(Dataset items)
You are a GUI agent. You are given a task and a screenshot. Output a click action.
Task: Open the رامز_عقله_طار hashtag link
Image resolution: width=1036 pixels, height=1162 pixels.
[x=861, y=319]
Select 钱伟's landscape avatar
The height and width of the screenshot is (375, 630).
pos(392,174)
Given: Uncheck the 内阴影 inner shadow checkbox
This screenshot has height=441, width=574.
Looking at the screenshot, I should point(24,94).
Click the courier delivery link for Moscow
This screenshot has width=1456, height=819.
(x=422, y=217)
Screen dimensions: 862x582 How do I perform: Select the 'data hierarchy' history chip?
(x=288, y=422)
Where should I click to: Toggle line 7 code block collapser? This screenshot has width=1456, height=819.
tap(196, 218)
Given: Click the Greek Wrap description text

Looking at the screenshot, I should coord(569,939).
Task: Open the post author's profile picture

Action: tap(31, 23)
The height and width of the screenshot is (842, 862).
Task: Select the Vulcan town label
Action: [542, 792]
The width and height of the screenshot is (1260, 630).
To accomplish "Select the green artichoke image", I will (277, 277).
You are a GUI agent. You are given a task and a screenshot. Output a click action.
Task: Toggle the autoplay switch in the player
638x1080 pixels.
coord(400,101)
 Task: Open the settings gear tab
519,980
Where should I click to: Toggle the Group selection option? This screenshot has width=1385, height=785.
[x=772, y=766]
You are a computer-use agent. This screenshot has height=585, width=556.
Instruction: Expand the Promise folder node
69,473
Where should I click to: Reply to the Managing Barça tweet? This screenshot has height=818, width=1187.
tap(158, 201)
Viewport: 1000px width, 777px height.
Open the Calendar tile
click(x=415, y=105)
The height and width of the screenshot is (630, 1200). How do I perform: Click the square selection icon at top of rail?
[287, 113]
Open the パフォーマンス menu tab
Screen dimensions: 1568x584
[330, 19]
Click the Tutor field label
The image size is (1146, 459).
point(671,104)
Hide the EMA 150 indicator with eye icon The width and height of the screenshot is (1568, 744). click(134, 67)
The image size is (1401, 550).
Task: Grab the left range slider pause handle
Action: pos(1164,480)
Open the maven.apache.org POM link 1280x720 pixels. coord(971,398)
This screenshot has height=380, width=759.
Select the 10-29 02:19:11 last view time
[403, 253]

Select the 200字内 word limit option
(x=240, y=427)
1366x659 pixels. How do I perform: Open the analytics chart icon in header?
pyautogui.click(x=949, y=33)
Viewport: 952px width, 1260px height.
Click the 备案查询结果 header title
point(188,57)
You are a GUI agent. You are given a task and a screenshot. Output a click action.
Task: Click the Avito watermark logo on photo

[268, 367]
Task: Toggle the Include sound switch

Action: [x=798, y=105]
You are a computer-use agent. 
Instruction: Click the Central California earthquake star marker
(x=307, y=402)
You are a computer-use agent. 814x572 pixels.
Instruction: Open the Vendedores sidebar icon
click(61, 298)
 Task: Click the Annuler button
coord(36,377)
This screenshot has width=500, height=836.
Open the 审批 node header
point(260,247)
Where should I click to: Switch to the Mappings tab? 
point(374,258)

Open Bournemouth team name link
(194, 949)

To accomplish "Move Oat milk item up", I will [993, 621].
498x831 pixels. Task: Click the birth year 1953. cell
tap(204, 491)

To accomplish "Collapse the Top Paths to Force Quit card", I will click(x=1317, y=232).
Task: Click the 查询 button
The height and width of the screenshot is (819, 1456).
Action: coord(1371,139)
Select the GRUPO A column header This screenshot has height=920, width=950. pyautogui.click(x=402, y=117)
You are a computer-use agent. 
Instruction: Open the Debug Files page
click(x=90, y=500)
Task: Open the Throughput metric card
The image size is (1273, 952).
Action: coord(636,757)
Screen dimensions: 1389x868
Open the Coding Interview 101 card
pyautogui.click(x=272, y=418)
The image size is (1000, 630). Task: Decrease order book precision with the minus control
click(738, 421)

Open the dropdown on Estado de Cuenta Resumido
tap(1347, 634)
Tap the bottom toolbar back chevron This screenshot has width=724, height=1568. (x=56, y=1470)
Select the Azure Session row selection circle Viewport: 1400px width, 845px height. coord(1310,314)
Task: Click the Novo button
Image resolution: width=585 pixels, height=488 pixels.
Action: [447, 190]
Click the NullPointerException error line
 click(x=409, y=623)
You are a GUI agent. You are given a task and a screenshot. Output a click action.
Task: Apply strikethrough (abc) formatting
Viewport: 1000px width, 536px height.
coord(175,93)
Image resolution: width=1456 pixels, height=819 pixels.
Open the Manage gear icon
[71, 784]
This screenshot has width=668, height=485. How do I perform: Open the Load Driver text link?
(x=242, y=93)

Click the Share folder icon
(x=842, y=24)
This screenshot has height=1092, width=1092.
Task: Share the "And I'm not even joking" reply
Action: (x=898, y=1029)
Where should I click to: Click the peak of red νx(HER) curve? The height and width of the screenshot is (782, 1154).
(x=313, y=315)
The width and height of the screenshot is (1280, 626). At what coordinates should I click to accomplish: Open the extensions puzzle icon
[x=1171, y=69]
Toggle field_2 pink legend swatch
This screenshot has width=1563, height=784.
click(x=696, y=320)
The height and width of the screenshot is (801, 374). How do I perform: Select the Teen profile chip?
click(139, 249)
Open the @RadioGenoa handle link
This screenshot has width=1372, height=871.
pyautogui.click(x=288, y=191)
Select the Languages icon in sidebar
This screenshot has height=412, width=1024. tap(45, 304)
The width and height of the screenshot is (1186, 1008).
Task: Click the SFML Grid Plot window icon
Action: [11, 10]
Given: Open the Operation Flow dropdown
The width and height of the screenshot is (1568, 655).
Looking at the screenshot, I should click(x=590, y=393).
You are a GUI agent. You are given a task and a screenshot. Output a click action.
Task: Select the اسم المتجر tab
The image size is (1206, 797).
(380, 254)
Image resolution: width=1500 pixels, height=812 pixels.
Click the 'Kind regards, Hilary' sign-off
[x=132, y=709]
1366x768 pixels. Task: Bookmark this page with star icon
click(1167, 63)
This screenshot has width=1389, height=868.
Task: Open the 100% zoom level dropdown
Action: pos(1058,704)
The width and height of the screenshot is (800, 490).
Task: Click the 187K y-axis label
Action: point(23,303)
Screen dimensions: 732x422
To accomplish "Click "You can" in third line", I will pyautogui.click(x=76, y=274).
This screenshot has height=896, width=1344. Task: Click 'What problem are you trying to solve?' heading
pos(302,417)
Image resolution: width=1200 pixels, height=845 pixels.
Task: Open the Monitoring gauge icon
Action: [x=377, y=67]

_Exercise brief_
Can you reproduce, word for word, the lines of the material from the line containing "Open the @RadioGenoa handle link" through the last line of the material?

_Written reply_
Open the @RadioGenoa handle link
This screenshot has width=1372, height=871.
pyautogui.click(x=288, y=191)
Select the Languages icon in sidebar
This screenshot has height=412, width=1024. tap(45, 304)
The width and height of the screenshot is (1186, 1008).
Task: Click the SFML Grid Plot window icon
Action: [11, 10]
Given: Open the Operation Flow dropdown
The width and height of the screenshot is (1568, 655).
Looking at the screenshot, I should click(x=590, y=393).
You are a GUI agent. You are given a task and a screenshot. Output a click action.
Task: Select the اسم المتجر tab
The image size is (1206, 797).
(380, 254)
Image resolution: width=1500 pixels, height=812 pixels.
Click the 'Kind regards, Hilary' sign-off
[x=132, y=709]
1366x768 pixels. Task: Bookmark this page with star icon
click(1167, 63)
This screenshot has width=1389, height=868.
Task: Open the 100% zoom level dropdown
Action: pos(1058,704)
The width and height of the screenshot is (800, 490).
Task: Click the 187K y-axis label
Action: point(23,303)
Screen dimensions: 732x422
To accomplish "Click "You can" in third line", I will pyautogui.click(x=76, y=274).
This screenshot has height=896, width=1344. Task: Click 'What problem are you trying to solve?' heading
pos(302,417)
Image resolution: width=1200 pixels, height=845 pixels.
Task: Open the Monitoring gauge icon
Action: [x=377, y=67]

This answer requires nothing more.